Pada jalur produksi berukuran 300 mm, pengendalian lebar garis hasil proses sangat bergantung pada proses pemanasan yang dilakukan. Perubahan suhu sebesar 2°C di area pemanas saja sudah cukup untuk merusak kualitas produk yang dihasilkan. Diperlukan sumber panas yang mampu memenuhi persyaratan akurasi pemanasan yang dibutuhkan oleh alat pemindai tersebut—bukan sekadar pemanas biasa.

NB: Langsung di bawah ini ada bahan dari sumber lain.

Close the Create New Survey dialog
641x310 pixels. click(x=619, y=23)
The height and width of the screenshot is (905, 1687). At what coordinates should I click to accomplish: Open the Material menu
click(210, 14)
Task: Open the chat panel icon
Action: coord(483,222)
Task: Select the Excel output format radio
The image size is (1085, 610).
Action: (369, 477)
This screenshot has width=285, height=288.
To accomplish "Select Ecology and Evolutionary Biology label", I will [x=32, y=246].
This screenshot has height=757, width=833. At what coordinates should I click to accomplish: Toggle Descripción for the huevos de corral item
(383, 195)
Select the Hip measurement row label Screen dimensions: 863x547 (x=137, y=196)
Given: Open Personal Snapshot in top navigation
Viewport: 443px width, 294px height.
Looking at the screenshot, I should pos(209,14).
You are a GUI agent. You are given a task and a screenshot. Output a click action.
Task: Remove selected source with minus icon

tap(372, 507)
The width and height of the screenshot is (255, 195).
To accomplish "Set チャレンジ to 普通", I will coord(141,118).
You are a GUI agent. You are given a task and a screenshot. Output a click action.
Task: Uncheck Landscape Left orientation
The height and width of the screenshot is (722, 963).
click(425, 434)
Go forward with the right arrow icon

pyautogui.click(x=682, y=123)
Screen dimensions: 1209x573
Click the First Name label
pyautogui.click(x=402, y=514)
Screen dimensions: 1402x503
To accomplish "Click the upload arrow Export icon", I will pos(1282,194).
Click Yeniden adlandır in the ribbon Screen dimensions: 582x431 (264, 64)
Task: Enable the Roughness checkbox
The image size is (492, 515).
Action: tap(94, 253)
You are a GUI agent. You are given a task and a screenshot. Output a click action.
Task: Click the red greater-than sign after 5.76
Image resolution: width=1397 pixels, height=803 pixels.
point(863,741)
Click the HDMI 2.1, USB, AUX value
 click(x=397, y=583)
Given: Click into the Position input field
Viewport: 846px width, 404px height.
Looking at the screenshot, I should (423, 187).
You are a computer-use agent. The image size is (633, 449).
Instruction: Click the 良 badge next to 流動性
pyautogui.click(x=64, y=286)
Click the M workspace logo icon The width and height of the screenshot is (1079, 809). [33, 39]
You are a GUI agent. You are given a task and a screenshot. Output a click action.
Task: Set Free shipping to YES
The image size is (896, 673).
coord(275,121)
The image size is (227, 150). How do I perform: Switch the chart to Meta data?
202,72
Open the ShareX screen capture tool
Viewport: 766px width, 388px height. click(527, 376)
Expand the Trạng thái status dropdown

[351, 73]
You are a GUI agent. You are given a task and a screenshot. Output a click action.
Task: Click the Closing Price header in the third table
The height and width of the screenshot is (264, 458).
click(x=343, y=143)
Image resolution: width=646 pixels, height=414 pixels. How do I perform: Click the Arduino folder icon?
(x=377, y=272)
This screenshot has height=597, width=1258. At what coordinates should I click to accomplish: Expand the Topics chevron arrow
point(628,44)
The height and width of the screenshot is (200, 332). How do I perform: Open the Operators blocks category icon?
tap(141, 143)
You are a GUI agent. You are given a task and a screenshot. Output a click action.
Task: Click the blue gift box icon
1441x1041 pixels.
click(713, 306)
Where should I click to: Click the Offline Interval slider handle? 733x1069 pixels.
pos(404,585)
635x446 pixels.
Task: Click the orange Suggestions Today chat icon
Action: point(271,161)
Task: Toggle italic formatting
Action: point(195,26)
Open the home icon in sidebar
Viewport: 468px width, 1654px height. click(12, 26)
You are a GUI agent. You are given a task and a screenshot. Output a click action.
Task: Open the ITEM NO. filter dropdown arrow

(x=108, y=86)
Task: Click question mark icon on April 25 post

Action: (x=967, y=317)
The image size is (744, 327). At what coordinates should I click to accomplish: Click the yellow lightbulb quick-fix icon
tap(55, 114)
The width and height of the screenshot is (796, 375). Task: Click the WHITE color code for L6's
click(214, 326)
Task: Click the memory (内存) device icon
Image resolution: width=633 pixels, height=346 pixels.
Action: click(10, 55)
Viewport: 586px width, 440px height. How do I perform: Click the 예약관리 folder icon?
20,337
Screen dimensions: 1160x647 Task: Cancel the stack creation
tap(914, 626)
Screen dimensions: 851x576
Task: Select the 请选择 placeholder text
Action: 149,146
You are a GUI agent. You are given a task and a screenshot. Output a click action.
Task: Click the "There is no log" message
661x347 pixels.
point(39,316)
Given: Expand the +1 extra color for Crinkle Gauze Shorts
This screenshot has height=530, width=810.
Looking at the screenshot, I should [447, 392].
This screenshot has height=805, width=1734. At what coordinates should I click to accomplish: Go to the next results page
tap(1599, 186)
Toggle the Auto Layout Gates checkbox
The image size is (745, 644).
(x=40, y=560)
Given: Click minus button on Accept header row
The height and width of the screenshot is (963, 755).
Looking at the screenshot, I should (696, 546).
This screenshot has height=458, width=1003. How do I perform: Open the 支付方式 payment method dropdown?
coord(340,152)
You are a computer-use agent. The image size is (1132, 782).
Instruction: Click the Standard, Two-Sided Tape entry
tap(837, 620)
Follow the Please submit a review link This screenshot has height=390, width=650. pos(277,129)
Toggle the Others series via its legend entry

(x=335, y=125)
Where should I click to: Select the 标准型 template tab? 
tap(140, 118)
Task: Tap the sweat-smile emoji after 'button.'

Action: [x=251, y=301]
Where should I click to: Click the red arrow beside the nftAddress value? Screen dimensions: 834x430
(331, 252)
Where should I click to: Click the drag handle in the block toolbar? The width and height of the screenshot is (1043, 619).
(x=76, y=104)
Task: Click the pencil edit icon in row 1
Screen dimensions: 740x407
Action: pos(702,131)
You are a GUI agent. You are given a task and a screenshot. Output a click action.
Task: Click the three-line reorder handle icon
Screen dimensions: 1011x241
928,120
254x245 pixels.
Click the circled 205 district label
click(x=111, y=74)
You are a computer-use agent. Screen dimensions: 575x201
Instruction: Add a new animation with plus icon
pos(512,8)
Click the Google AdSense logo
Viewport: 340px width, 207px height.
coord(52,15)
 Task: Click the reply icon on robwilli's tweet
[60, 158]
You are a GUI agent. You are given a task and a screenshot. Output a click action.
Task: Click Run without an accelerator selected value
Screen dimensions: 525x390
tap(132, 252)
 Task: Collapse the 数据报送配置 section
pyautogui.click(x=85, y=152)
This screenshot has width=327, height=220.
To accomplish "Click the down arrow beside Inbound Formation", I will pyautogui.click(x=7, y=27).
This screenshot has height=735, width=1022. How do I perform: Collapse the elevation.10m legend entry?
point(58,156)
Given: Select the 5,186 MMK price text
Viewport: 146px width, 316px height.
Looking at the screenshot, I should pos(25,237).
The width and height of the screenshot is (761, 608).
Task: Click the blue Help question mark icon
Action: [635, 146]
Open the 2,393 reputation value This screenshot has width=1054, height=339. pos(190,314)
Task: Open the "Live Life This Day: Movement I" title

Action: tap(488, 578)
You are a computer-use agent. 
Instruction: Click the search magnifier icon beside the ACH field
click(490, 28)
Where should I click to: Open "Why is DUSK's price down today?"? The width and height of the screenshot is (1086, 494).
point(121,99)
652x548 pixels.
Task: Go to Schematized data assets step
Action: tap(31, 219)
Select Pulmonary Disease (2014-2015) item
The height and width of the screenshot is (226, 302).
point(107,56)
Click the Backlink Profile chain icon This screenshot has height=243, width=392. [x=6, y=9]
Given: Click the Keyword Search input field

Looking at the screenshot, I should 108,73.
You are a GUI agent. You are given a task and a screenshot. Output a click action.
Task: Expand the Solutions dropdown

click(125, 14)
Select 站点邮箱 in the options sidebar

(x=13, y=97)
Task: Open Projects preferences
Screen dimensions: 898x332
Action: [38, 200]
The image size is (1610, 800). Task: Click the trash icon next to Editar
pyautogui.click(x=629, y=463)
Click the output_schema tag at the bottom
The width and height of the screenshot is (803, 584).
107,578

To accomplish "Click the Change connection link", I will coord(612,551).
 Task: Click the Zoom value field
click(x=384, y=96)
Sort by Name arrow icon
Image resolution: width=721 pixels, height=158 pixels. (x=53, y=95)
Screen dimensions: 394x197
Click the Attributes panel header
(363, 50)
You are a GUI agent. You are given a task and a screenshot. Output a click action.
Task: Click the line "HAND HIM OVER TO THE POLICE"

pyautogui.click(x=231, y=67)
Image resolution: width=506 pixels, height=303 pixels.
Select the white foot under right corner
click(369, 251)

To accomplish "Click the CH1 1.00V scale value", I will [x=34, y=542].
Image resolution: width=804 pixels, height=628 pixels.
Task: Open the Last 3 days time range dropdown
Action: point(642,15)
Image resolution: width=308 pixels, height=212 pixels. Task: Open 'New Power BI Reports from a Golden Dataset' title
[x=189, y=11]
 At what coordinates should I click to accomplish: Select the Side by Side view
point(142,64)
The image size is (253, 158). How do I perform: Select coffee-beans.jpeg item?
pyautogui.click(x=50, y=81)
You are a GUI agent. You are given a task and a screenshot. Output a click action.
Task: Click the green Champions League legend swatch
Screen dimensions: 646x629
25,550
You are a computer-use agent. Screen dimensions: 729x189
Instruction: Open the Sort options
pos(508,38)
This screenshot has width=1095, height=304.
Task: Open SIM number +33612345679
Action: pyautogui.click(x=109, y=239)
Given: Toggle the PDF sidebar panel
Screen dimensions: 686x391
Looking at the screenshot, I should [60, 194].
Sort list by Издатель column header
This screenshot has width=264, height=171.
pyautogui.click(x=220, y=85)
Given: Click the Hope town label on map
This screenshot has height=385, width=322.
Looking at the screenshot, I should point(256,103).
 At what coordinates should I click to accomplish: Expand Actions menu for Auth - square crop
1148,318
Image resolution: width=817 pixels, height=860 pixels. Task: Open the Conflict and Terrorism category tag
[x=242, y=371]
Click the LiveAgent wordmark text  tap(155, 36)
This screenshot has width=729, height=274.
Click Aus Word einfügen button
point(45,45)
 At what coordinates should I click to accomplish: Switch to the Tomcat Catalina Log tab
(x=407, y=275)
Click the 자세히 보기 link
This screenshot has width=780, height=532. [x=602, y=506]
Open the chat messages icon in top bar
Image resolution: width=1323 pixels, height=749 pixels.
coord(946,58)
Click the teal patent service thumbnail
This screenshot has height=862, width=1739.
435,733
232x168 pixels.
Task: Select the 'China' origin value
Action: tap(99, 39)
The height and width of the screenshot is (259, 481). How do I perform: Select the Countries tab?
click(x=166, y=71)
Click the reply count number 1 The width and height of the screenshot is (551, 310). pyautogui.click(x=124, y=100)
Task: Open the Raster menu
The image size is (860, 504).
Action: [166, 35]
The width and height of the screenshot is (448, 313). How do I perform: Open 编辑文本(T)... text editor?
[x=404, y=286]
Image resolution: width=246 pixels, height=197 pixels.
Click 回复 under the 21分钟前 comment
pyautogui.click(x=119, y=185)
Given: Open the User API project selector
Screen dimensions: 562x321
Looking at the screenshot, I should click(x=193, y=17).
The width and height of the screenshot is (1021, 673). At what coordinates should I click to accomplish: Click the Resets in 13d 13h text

Yang penting secara teknis:
Kami menggunakan bola emitor cahaya inframerah dekat (NIR) yang mampu menciptakan kondisi termal yang seragam di seluruh permukaan wafer, dengan tingkat ketelitian ±0,1°C. Cahaya infra merah ini digunakan untuk memanaskan wafer tanpa perlu menyentuhnya secara langsung. Spektrum cahaya tersebut disesuaikan sedemikian rupa sehingga bahan fotoresist dapat menyerap energi panas dengan baik, sementara substratnya tidak terpengaruh. Hal ini membantu menjaga keseimbangan suhu selama proses pemanasan berlangsung.
Emitor ini digunakan dalam ruang kerja yang bersih, yaitu kelas 1–100. Emitor ini memiliki lapisan kuarsa yang kedap listrik, dan strukturnya dirancang sedemikian rupa agar tetap bersih dalam kondisi aliran udara laminar. Kami memastikan bahwa tidak ada partikel debu yang terbentuk selama proses berlangsung. Lampu ini dapat beroperasi selama lebih dari 5.000 jam, dengan penurunan kinerja kurang dari 5%. Dengan demikian, lampu ini dapat digunakan 24/7.
Mengapa cara ini efektif:
Di area litografi, lampu NIR menggantikan sumber cahaya halogen atau sumber cahaya gelombang menengah yang digunakan sebelumnya. Waktu pemanasan menjadi lebih singkat, dan stabilitas suhu tetap terjaga selama proses pemanasan berlangsung. Akurasi pola pemanasan pada bahan fotoresist pun meningkat, karena pemanasan dilakukan langsung pada bahan fotoresist itu sendiri, bukan pada bagian mekanis di sekitarnya.
Konsumsi daya juga berkurang, karena lampu NIR mampu mentransmisikan energi panas dengan efisien. Dengan demikian, tidak perlu sering mengganti lampu, sehingga waktu henti yang tidak terduga pun berkurang. Cara ini cocok digunakan, karena sesuai dengan spesifikasi peralatan internasional. Tidak perlu melakukan penyesuaian ulang pada seluruh sistemnya.
Yang perlu diperhatikan:
Emitor ini membutuhkan driver yang sesuai serta sistem kontrol berbasis loop tertutup. Jika digunakan sistem kontrol loop terbuka, maka akan terjadi penyimpangan suhu. Butuh waktu singkat untuk mencapai kondisi stabil secara spektral. Selain itu, posisi pemasangan emitor harus mematuhi jarak yang ditentukan dari permukaan wafer.
Lapisan kuarsa yang melindungi emitor perlu ditangani dengan hati-hati, agar tidak terkena dampak ESD. Dengan menjaga posisi emitor tetap sesuai dengan spesifikasinya, maka profil pemanasan akan tetap stabil, jumlah limbah akan berkurang, dan siklus perawatan pun menjadi lebih dapat diprediksi.